Until 2006, every analyzed case was caused by the serovar O3:K6 pandemic strain. In the summer of 2007, only 475 cases were reported; 73% corresponded to the pandemic strain. This decrease was associated with a

change in serotype of many pandemic isolates to O3:K59 and the emergence of new clinical strains. One of these strains, associated with 11% of the cases, was genotypically different from the pandemic strain but contained genes Fluoro-Sorafenib that were identical to those found on its pathogenicity island. These findings suggest that pathogenicity-related genes were laterally transferred from the pandemic strain to one of the different V parahaemolyticus groups comprising the diverse and shifting bacterial population in shellfish in this region.”
“Background: Immune evasion and drug resistance in malaria have been linked to chromosomal recombination and gene copy number variation (CNV). These events are ideally studied using comparative genomic analyses; however in malaria these analyses are not as common or thorough as in other infectious diseases, partly due to the difficulty in sequencing

and assembling complete genome drafts. Recently, whole genome optical mapping has gained wide use in support of genomic sequence assembly and comparison.
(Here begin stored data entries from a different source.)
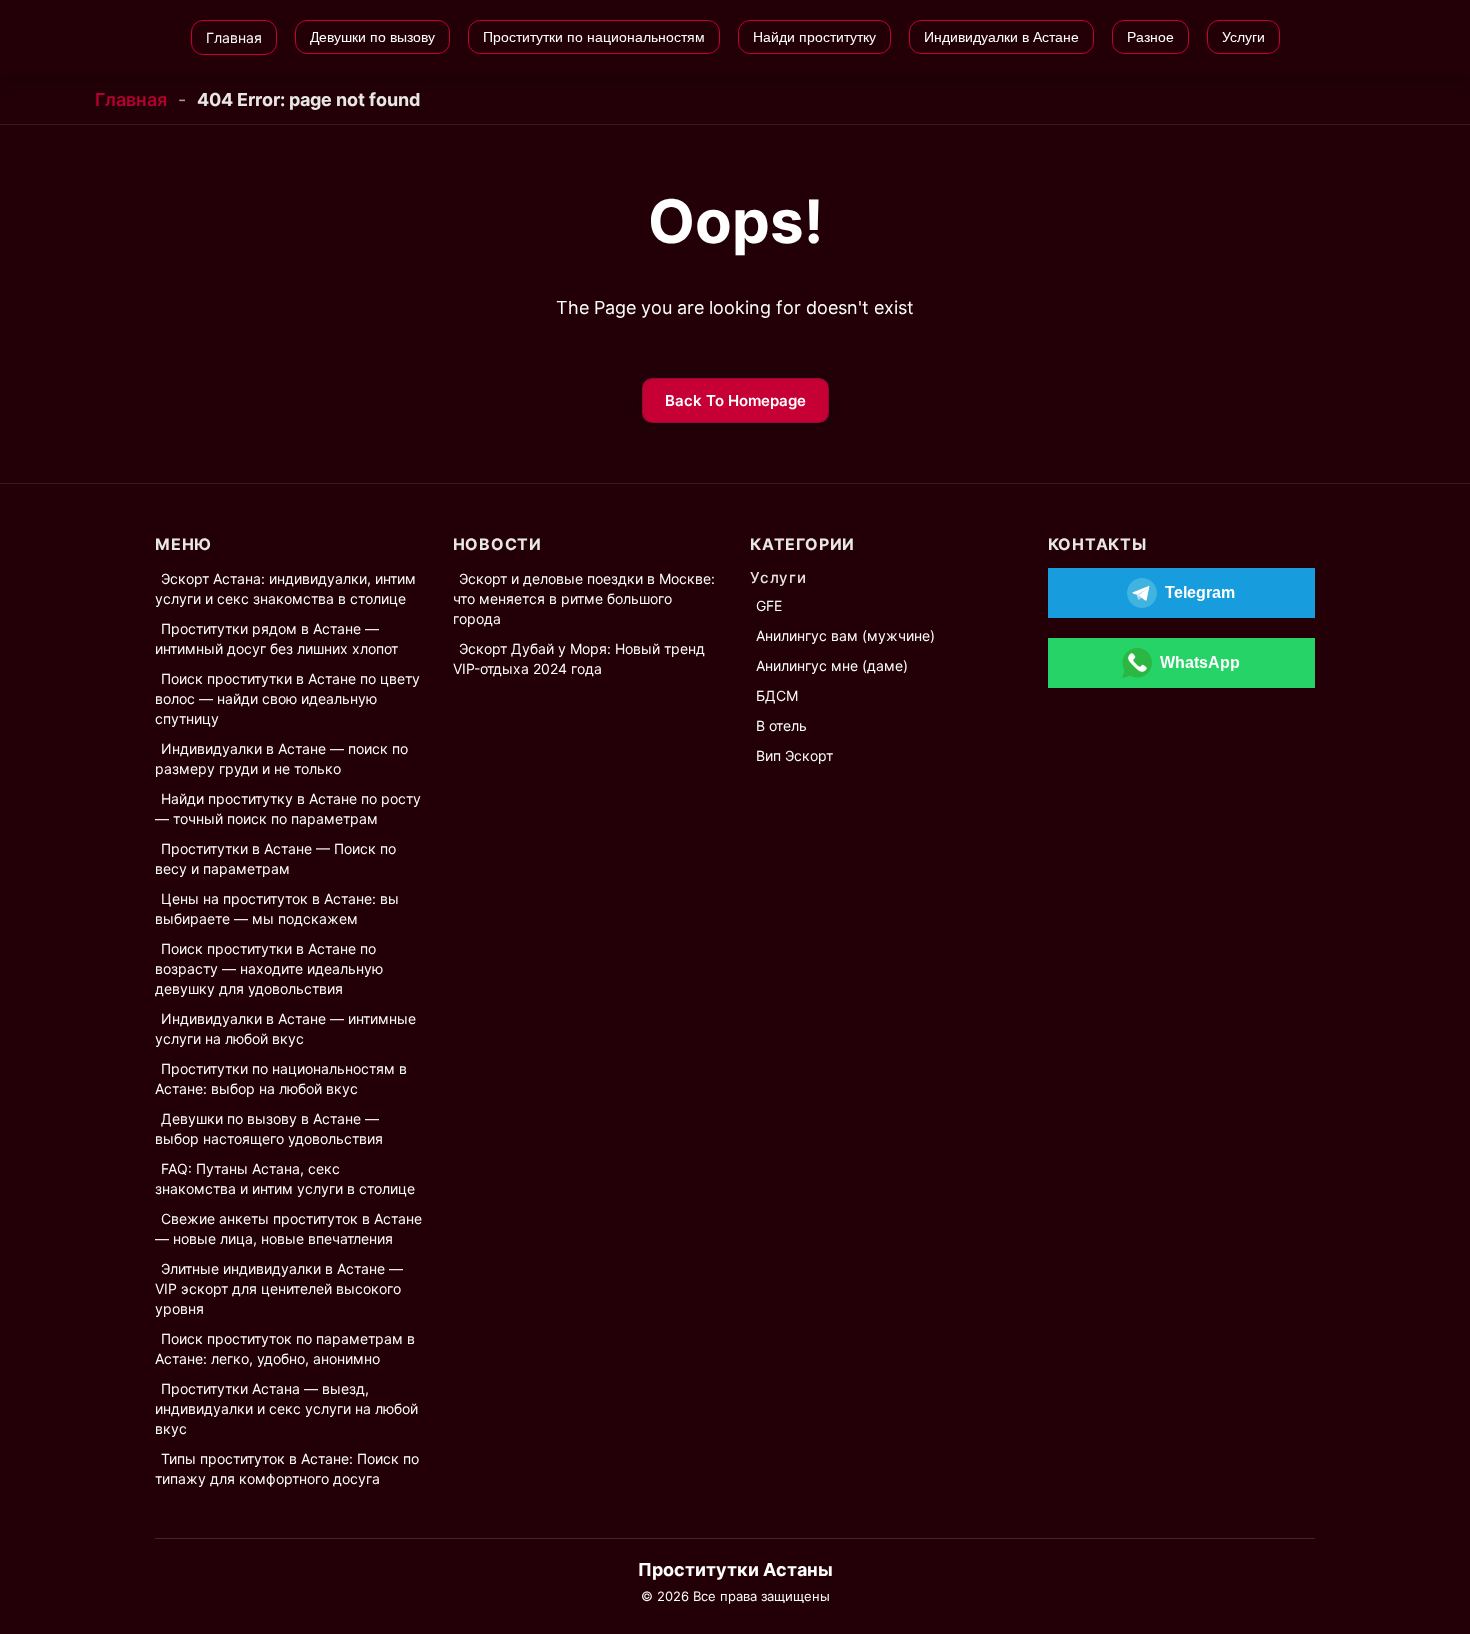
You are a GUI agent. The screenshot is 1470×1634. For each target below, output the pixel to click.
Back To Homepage (735, 400)
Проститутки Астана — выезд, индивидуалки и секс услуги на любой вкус (286, 1408)
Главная (131, 99)
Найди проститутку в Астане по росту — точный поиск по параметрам (288, 808)
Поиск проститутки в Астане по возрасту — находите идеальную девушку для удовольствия (269, 968)
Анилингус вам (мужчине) (845, 635)
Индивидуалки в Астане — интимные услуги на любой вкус (285, 1028)
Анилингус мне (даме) (832, 665)
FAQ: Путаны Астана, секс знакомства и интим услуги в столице (285, 1178)
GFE (769, 605)
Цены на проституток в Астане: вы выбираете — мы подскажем (277, 908)
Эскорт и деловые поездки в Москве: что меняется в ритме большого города (584, 598)
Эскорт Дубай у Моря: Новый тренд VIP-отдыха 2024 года (579, 658)
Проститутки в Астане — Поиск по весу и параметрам (275, 858)
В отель (781, 725)
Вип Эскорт (794, 755)
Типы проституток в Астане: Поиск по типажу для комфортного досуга (287, 1468)
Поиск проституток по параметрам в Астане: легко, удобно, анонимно (285, 1348)
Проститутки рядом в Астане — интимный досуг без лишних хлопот (276, 638)
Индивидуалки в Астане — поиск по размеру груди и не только (281, 758)
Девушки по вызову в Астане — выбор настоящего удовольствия (269, 1128)
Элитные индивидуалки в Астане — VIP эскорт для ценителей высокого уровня (279, 1288)
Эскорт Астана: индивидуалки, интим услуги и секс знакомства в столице (285, 588)
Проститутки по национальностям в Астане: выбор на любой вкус (281, 1078)
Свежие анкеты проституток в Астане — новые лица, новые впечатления (288, 1228)
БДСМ (777, 695)
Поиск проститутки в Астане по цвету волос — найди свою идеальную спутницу (287, 698)
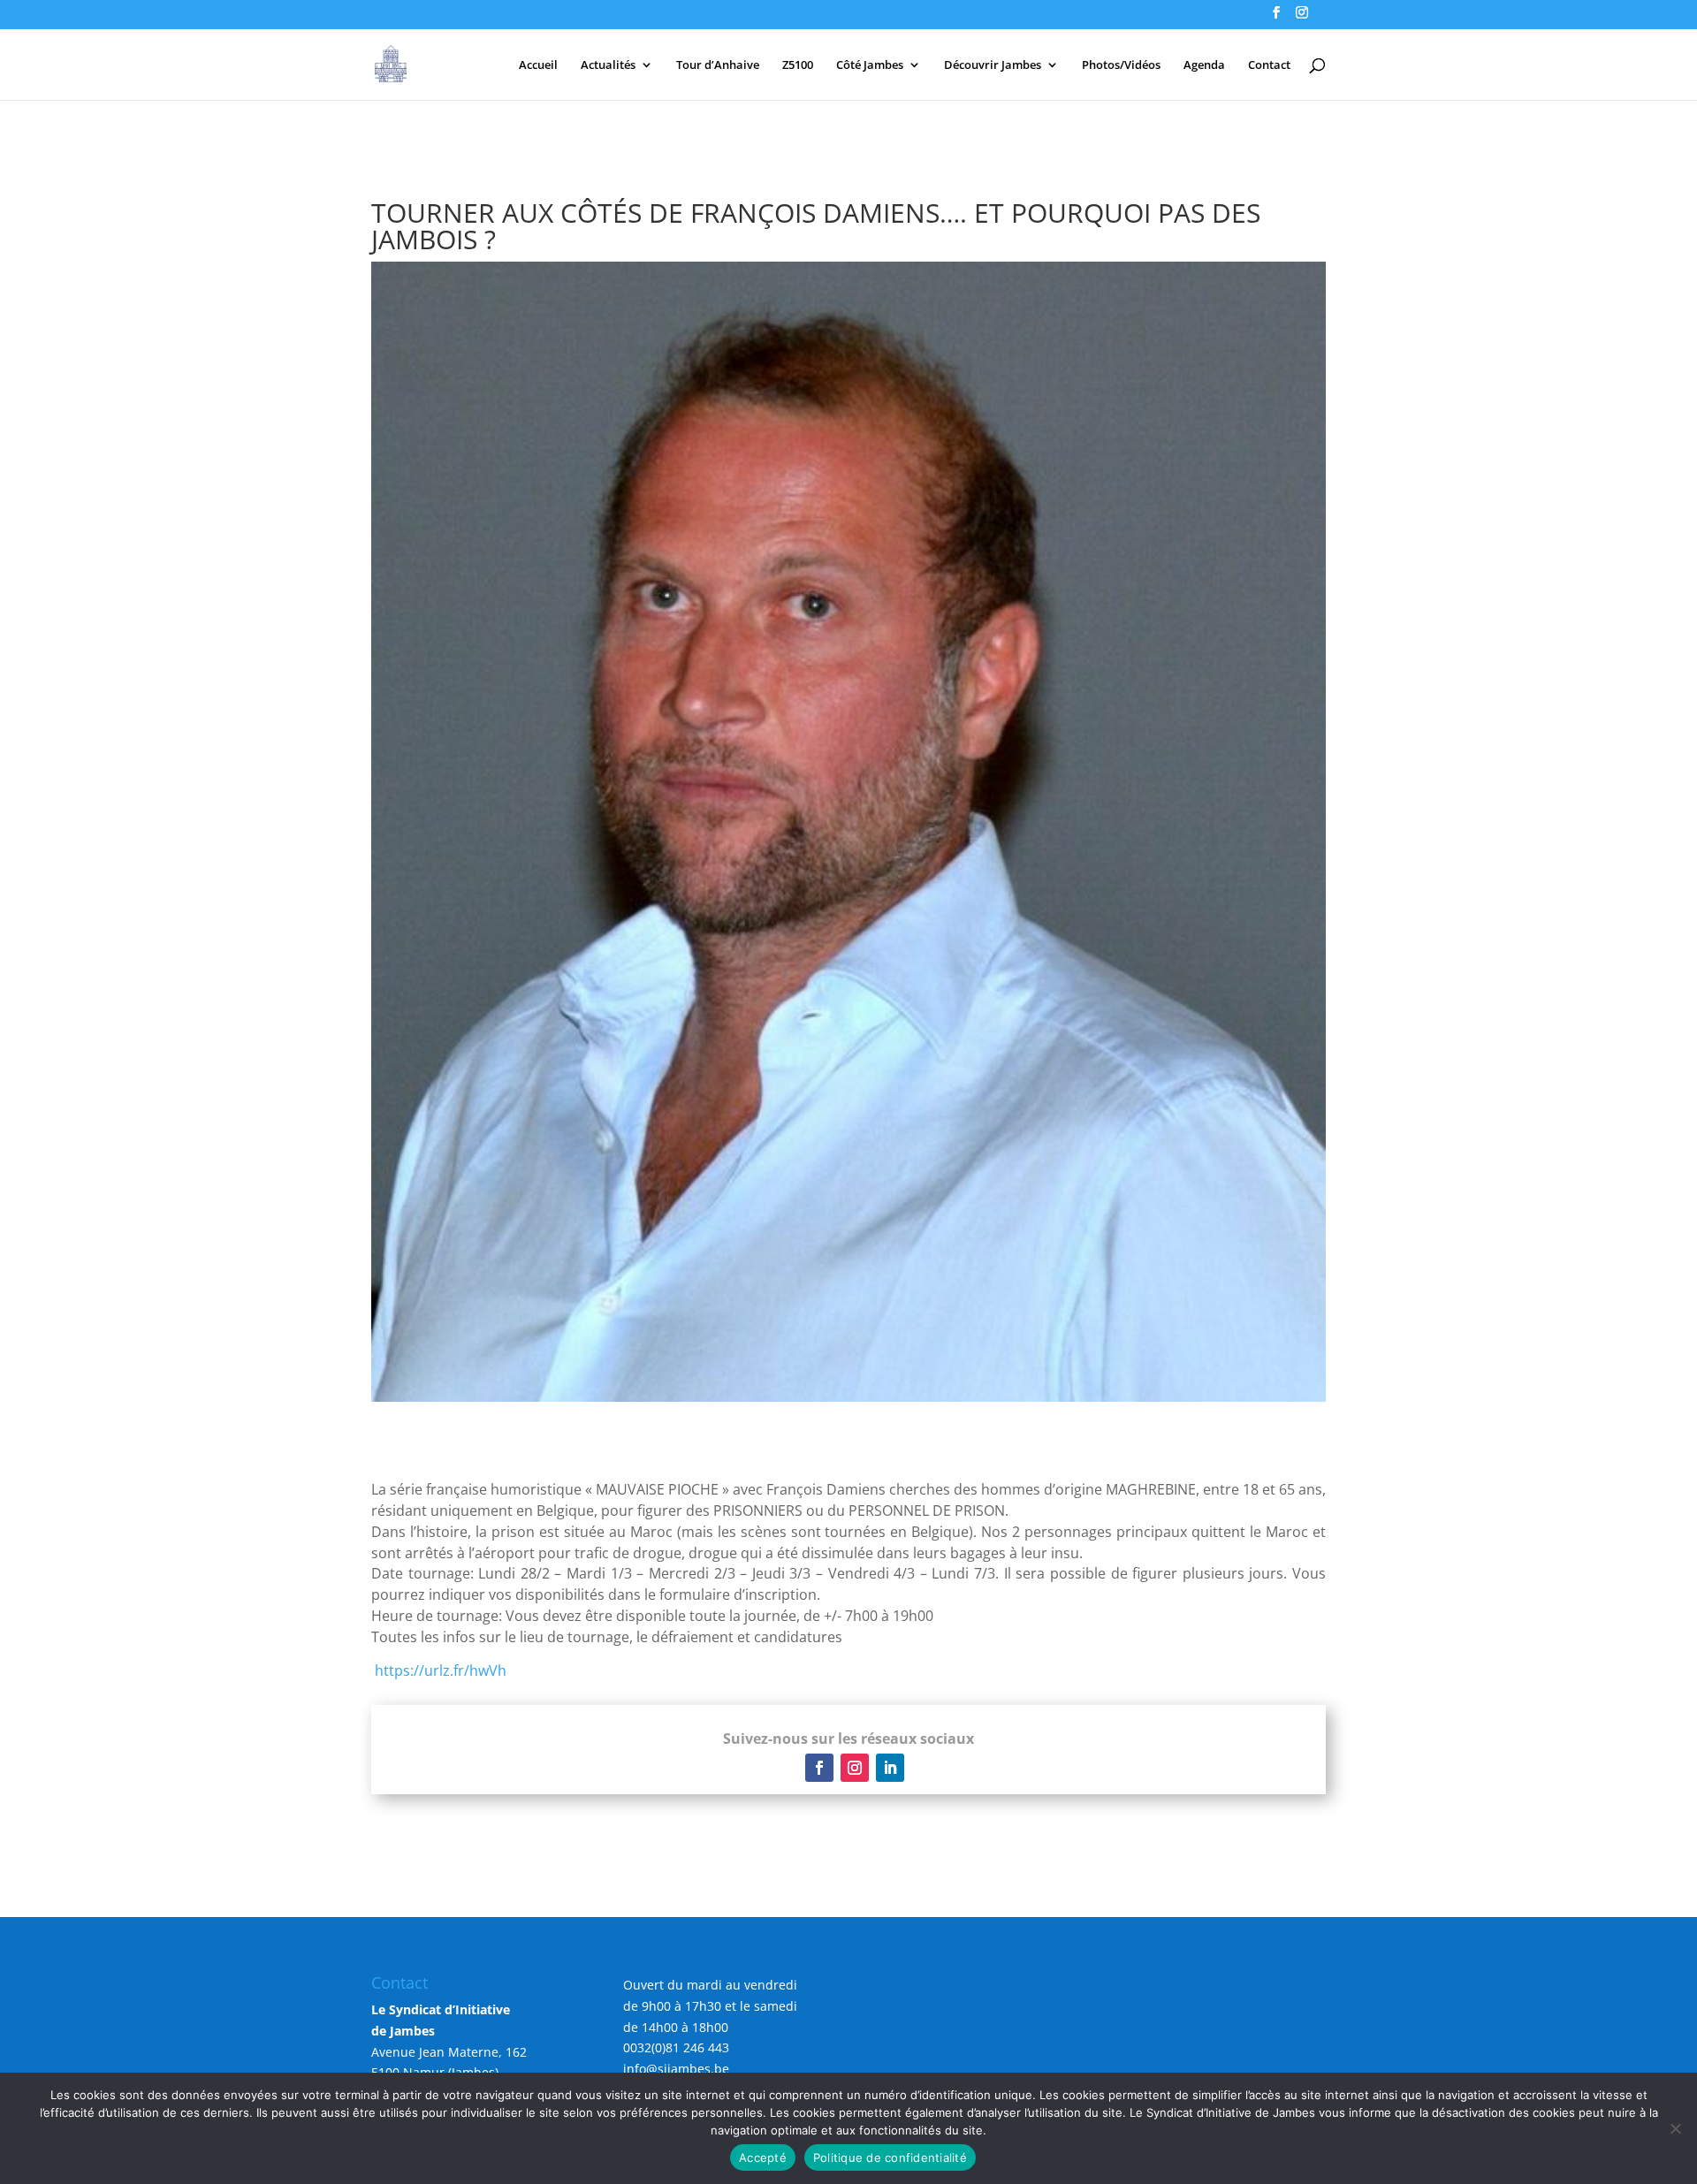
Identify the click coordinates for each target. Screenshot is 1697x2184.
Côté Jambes (869, 65)
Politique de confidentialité (890, 2157)
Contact (1269, 65)
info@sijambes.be (676, 2068)
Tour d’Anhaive (717, 65)
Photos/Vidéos (1121, 65)
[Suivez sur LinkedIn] (890, 1768)
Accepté (763, 2157)
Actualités (608, 65)
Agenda (1204, 65)
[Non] (1675, 2128)
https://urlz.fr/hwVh (440, 1670)
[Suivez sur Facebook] (819, 1768)
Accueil (538, 65)
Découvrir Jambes (992, 65)
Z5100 (797, 65)
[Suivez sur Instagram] (855, 1768)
Here, a rapid technique for producing whole genome optical maps of Plasmodium falciparum is described and the results of mapping four genomes are presented.

Methods: Four laboratory strains of P. falciparum were analysed using the Argus (TM) selleck chemicals optical mapping system to produce ordered restriction fragment maps of all 14 chromosomes in each genome. Plasmodium falciparum DNA was isolated directly from blood culture, visualized using the Argus (TM) system and assembled in a manner analogous to next generation sequence assembly into maps (AssemblyViewer (TM), OpGen Inc.(R)). Full coverage maps were generated for P. falciparum strains 3D7, FVO, D6 and C235. A reference P. falciparum in silico map was created by the digestion of the genomic sequence of P. falciparum with the restriction enzyme AflII, for comparisons to genomic optical maps. Maps were then compared using the MapSolver (TM) software.

Results: Genomic

variation was observed among the mapped strains, YM155 as well as between the map of the reference strain and the map derived from the putative sequence of that same strain. Duplications, deletions, insertions, inversions and misassemblies of sizes ranging from 3,500 base pairs up to 78,000 base pairs were observed. Many genomic events occurred in areas of known repetitive sequence or high copy number genes, including var gene clusters and rifin complexes.

Conclusions: This technique for optical mapping of multiple malaria genomes allows for whole genome comparison of multiple strains and can assist in identifying genetic variation and sequence contig assembly. New protocols and technology allowed us to produce high quality contigs spanning four P.